Jess had been in a coma for three weeks now. Although she will occasionally open her eyes the doctors think that she is brain dead. They say that she has no hope, and that I should consider turning off the life support machine. I told them no. I would never do that to her. She is my life.
It had happened so fast apparently. She had darted accross the road when a car was coming. The driver didn't realise that he had had his lights off untill he saw Jess. He flicked them on, but by then it was too late. She went under the car at 60mph, and was dragged along the road for ten meters. There hadn't been a hope for her. Her bottom right leg had been completely crushed. She would never walk again, unless it was prosthetic. Her head had been cracked open, which had saved her life. If not then the pressure on her brain from the resulting crash onto the road would of killed her.

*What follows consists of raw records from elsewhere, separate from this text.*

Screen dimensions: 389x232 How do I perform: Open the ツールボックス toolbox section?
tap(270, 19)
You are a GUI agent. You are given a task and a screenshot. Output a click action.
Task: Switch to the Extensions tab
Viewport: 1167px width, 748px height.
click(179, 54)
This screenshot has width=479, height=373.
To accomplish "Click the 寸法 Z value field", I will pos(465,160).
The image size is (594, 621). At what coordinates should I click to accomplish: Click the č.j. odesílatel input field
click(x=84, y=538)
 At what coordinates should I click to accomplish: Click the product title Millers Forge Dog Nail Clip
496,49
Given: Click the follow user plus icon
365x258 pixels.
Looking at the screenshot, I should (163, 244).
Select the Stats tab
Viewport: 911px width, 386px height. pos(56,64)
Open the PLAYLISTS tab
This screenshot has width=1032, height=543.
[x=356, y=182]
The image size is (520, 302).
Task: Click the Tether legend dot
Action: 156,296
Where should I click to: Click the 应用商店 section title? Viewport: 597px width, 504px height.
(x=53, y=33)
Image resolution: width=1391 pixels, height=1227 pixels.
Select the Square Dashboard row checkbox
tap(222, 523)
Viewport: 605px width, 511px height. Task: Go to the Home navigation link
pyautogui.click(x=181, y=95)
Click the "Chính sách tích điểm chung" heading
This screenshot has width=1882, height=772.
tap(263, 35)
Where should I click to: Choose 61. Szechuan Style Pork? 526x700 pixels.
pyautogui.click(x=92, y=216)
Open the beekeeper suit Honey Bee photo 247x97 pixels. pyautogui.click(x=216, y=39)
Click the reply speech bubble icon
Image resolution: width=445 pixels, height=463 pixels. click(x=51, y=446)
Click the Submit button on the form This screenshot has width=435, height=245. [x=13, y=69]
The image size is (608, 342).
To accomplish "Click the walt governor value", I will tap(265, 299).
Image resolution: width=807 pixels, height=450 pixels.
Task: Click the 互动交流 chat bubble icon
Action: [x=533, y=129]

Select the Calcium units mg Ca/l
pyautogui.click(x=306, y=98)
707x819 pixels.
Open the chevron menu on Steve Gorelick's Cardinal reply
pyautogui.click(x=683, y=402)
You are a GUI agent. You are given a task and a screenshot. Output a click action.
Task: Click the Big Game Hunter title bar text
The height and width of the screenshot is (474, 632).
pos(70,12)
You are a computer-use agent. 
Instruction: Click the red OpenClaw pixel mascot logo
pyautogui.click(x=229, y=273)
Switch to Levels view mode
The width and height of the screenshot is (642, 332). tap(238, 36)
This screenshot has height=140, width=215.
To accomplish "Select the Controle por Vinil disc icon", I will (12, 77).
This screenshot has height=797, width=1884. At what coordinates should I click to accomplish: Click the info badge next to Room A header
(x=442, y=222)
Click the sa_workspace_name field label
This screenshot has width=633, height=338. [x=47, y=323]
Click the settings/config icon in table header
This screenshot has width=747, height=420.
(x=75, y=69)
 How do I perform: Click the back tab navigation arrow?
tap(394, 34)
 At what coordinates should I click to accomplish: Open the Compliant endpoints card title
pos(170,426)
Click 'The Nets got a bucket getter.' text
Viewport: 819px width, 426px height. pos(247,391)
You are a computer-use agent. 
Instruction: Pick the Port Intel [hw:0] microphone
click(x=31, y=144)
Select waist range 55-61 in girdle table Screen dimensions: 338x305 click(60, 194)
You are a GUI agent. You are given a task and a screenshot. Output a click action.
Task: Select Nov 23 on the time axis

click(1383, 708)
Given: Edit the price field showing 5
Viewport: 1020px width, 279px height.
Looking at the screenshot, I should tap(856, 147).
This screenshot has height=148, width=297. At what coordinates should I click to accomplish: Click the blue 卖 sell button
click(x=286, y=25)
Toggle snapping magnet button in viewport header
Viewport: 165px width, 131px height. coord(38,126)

Her face was all puffed up and cuts and bruises were all over her body. Yet she was still alive. She had a broken shoulder and her arm was fractured in three places. her knee cap wqas dislocated, though they had set everything again and it was all in casts.
There was still hope, wasn't there? Still hope for the one person that made my life complete? Surely she would pull through? Come back to me? I couldn't live without her constantly there, even if it was just in the background.
She was my one hope for survival, and now i was hers. My choice to turn off the life support, yet i choose not too. I choose for her to live longer than the doctors want. Brain dead or not.
There has to be hope.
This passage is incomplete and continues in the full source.